◆ What you need to do: Wherever the word "arrow" appears in a line of the records, copy that line.

***** Source information *****

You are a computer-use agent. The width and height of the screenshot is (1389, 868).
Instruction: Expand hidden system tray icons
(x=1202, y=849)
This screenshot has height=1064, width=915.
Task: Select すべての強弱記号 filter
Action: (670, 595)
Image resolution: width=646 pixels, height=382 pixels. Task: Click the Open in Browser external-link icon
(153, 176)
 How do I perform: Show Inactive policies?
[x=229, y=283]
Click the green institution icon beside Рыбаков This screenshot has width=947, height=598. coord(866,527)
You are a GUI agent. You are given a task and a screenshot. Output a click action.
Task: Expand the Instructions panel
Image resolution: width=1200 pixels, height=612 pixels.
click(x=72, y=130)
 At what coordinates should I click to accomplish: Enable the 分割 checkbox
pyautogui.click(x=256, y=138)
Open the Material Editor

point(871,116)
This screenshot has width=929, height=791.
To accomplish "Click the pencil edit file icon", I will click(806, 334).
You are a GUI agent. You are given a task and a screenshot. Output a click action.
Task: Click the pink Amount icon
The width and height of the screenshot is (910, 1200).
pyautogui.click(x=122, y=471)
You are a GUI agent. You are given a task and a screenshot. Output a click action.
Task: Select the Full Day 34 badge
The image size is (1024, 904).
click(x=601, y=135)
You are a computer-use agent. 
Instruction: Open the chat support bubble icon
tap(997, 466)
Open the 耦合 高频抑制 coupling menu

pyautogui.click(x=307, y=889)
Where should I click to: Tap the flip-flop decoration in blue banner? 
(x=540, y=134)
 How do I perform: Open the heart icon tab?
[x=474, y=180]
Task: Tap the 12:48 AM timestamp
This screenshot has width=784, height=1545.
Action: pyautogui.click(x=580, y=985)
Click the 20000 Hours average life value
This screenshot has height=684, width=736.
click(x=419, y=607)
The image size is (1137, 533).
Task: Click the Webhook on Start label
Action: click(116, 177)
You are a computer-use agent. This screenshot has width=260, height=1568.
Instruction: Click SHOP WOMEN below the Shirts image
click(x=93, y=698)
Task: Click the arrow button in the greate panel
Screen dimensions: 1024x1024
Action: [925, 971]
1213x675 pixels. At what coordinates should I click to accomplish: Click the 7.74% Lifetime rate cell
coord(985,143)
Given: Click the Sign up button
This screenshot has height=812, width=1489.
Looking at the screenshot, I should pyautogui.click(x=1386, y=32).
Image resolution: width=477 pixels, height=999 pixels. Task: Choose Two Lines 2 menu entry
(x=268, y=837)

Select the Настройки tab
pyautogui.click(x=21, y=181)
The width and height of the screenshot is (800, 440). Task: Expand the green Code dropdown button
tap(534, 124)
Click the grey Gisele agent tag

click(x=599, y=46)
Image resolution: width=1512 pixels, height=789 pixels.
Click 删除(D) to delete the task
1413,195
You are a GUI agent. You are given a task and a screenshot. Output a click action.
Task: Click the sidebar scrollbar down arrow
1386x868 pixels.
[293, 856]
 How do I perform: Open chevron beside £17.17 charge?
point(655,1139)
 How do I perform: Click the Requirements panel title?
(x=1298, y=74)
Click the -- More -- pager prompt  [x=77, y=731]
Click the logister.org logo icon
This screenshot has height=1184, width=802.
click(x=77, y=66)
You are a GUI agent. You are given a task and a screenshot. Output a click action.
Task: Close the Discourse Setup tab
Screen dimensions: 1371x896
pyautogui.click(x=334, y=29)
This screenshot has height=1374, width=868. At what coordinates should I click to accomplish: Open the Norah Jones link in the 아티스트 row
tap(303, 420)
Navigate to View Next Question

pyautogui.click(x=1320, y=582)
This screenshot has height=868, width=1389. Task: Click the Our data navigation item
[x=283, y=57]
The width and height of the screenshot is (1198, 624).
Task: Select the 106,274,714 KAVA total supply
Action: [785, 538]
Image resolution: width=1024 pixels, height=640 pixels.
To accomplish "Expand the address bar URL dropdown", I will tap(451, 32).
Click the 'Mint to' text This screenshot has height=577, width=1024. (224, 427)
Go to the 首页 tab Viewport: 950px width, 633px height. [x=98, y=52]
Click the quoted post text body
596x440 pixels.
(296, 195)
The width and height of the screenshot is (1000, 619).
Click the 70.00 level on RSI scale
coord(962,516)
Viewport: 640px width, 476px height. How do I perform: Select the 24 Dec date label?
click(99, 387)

*****

◆ Output for this exercise:
Task: Click the arrow button in the greate panel
Task: Click the sidebar scrollbar down arrow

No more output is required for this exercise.